Et vu que l’Homme découche, je recale un souvenir dans un centre pour rappeurs intègres:
« Subterrania, Notting Hill Gate, Londres
1998 (je crois)
un enc**é et moi, tous deux fans de Samoa Hardcore et autres ethnies Kiwi et Aussie
avancions vers cette boîte (re)connue
une fois sur place, plutôt qu’un stade euphorique
moins vivant qu’une file extatique:
quelques piliers de bar
dont le frère de Liam Gallagher (Noel, le véritable ARTISTE d’Oasis)

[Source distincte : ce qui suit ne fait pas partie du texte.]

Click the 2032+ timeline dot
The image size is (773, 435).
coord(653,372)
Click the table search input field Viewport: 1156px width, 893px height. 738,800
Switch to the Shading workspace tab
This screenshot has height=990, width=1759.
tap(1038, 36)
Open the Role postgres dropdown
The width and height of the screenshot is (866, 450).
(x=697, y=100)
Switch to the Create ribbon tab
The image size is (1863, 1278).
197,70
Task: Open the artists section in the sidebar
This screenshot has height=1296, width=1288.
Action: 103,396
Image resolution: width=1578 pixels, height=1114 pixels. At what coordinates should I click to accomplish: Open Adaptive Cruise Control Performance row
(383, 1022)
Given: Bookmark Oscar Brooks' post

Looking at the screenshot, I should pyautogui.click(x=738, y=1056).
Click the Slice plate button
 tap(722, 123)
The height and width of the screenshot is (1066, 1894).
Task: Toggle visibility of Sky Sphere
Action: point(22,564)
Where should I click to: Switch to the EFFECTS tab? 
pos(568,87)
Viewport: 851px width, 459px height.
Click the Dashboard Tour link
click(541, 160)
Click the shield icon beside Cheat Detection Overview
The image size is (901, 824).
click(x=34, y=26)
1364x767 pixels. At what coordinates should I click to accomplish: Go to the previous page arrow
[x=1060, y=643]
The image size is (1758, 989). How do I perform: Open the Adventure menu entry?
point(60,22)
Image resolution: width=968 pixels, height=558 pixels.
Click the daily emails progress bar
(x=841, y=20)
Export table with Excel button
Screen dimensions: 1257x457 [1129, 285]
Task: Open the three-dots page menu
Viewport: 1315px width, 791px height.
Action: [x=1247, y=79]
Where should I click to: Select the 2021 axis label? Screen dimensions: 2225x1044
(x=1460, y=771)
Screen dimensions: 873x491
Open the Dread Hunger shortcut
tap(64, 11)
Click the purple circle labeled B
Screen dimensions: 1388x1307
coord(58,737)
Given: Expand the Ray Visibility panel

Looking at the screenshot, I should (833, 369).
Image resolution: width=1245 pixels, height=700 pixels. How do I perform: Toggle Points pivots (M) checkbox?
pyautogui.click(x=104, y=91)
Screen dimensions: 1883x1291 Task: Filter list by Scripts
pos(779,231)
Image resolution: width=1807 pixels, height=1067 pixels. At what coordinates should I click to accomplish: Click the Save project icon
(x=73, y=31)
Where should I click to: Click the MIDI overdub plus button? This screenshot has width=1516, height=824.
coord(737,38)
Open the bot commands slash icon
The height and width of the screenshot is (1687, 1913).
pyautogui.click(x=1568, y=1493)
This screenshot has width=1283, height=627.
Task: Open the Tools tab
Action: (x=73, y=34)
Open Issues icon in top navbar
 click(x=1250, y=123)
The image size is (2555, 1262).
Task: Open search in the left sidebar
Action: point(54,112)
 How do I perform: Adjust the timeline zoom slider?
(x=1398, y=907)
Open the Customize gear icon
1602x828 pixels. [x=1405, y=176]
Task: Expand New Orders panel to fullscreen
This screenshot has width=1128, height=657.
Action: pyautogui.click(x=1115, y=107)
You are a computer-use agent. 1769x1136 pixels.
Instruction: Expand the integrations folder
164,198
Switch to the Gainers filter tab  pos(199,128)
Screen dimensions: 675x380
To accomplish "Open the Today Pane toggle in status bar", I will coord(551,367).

d’autres mâles un peu tatoués
(mais pas trop)
quatre femmes (et moi, et moi, et moi)
au total
67 pèlerins.
Les Big Boys s’avancent, tressés, beaux comme des dieux,
orques exotiques, dieux baleines
ils enchaînent les sons, les pas, les cris,
les attitudes, les poings, les corps…
nous sommes extasiés
les murs craquent
la scène vibre
ils sont pro
nous sommes trop peu
A la fin (une vraie fin)
ils descendent dans la petite arène, me signent une photo,
m’embrassent comme des Grands Frères,
papotent avec le Bro Oasis qui mesure 5ft… (de moins qu’eux!)
Puis ils vont au bar, commander des pints
pour étouffer leur soif
et ralentir leur rythme cardiaque expatrié
no comment…
ils ne râlent pas
ils sourient avec leurs longs cheveux nattés
dégoulinant sur leurs chairs couvertes de symboles claniques
je suis ébahie par leur force « tranquille ». »
le concert de Boo Yaa Tribe, un souvenir fort parmi les combles.